• _Description of the task_
Duplicate, without alteration, the lines of the items below beginning with the line containing "Where should I click to: Open Get" up to and including the line containing "click(x=193, y=17)".

A block of data:

■ ■ ■

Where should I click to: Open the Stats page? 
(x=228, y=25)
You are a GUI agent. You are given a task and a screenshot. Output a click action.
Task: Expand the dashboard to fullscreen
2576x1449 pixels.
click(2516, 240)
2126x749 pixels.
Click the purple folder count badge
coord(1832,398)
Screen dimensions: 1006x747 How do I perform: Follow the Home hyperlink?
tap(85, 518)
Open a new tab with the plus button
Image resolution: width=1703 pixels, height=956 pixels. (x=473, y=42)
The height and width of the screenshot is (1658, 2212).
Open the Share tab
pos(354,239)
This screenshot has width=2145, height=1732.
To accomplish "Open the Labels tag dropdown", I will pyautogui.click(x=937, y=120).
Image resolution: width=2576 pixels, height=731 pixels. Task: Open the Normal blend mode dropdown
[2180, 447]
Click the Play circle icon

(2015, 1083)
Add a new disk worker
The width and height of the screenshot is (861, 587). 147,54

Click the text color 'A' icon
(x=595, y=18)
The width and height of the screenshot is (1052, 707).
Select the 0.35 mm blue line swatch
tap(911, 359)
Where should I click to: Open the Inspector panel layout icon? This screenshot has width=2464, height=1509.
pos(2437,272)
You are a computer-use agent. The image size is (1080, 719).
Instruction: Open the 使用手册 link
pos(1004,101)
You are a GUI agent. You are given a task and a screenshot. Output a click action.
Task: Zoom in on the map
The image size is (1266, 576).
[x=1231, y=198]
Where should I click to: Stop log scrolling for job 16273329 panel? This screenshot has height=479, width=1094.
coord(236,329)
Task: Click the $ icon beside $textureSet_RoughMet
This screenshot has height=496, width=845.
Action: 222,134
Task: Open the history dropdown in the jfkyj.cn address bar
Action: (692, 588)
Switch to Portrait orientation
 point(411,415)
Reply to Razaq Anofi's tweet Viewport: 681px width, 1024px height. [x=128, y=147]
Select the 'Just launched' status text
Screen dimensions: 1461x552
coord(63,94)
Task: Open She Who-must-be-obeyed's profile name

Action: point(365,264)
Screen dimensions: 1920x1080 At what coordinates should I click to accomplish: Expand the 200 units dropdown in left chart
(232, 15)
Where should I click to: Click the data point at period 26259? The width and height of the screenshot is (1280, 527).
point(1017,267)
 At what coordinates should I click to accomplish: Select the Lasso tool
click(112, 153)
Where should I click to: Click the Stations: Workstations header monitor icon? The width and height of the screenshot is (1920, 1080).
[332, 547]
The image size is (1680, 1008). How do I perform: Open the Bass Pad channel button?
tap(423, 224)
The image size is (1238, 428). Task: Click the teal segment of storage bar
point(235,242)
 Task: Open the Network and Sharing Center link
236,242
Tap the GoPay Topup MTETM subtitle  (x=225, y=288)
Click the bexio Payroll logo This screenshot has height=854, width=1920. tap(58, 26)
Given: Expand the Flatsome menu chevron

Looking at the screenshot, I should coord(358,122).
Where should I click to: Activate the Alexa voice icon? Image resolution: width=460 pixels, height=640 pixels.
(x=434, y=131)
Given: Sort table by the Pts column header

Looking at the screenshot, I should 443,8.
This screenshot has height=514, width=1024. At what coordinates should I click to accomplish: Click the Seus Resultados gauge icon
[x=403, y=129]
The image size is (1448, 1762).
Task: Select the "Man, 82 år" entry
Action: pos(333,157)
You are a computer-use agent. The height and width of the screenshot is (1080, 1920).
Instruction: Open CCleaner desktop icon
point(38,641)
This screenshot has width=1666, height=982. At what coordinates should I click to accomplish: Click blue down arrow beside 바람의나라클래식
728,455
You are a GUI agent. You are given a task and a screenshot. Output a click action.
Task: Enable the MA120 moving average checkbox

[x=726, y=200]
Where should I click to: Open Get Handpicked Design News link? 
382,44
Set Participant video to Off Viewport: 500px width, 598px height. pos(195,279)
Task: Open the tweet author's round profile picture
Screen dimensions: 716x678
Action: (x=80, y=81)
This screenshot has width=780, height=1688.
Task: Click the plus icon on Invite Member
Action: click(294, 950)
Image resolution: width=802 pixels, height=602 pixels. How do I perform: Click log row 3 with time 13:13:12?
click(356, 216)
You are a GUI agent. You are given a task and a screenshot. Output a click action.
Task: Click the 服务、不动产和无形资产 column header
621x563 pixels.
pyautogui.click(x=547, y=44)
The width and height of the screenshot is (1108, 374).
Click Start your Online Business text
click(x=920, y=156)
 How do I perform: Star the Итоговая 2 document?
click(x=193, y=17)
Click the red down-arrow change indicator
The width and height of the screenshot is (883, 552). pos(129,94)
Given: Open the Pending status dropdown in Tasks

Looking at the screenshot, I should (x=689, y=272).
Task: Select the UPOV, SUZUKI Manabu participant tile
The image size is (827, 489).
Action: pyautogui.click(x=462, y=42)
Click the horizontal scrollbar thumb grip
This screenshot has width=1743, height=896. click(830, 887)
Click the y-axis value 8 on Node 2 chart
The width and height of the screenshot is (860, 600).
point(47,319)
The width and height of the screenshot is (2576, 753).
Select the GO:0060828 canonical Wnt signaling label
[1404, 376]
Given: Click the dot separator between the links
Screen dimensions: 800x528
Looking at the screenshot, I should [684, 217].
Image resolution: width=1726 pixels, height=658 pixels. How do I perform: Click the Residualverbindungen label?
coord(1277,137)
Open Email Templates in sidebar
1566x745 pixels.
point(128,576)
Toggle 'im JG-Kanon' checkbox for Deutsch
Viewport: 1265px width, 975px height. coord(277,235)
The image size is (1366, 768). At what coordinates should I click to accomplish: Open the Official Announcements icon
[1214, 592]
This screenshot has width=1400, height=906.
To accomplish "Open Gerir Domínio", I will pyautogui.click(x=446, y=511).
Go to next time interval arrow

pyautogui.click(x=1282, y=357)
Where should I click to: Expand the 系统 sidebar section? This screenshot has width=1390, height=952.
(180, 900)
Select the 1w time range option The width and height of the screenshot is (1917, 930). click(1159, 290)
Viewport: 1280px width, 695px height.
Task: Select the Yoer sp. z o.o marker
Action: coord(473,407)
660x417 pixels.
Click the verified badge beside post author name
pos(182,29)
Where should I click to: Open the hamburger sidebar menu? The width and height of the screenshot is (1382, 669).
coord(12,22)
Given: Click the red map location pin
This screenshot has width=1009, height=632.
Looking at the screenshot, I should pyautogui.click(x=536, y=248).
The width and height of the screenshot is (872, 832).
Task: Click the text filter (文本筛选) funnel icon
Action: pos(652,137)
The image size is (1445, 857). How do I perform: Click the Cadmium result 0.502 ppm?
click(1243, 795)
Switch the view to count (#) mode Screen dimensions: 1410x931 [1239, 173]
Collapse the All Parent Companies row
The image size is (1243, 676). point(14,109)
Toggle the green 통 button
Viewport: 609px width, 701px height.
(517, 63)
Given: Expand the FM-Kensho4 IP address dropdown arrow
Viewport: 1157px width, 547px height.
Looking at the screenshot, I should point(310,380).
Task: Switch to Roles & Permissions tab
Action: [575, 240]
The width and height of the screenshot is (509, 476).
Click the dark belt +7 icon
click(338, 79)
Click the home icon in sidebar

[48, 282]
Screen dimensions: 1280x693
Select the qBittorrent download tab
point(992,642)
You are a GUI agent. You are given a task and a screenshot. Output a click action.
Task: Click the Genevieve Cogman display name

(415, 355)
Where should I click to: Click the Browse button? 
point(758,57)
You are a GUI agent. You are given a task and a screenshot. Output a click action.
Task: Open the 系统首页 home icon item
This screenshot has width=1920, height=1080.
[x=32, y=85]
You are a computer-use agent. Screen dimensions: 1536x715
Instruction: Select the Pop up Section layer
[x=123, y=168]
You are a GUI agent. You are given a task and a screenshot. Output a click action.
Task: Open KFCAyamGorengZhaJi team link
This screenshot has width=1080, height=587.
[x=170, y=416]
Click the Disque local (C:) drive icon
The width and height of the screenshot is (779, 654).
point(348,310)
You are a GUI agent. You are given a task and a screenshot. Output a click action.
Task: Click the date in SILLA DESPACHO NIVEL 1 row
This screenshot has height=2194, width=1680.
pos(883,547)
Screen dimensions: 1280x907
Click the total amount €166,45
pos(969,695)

■ ■ ■

• _Result_
Where should I click to: Open Get Handpicked Design News link? 
382,44
Set Participant video to Off Viewport: 500px width, 598px height. pos(195,279)
Task: Open the tweet author's round profile picture
Screen dimensions: 716x678
Action: (x=80, y=81)
This screenshot has width=780, height=1688.
Task: Click the plus icon on Invite Member
Action: click(294, 950)
Image resolution: width=802 pixels, height=602 pixels. How do I perform: Click log row 3 with time 13:13:12?
click(356, 216)
You are a GUI agent. You are given a task and a screenshot. Output a click action.
Task: Click the 服务、不动产和无形资产 column header
621x563 pixels.
pyautogui.click(x=547, y=44)
The width and height of the screenshot is (1108, 374).
Click Start your Online Business text
click(x=920, y=156)
 How do I perform: Star the Итоговая 2 document?
click(x=193, y=17)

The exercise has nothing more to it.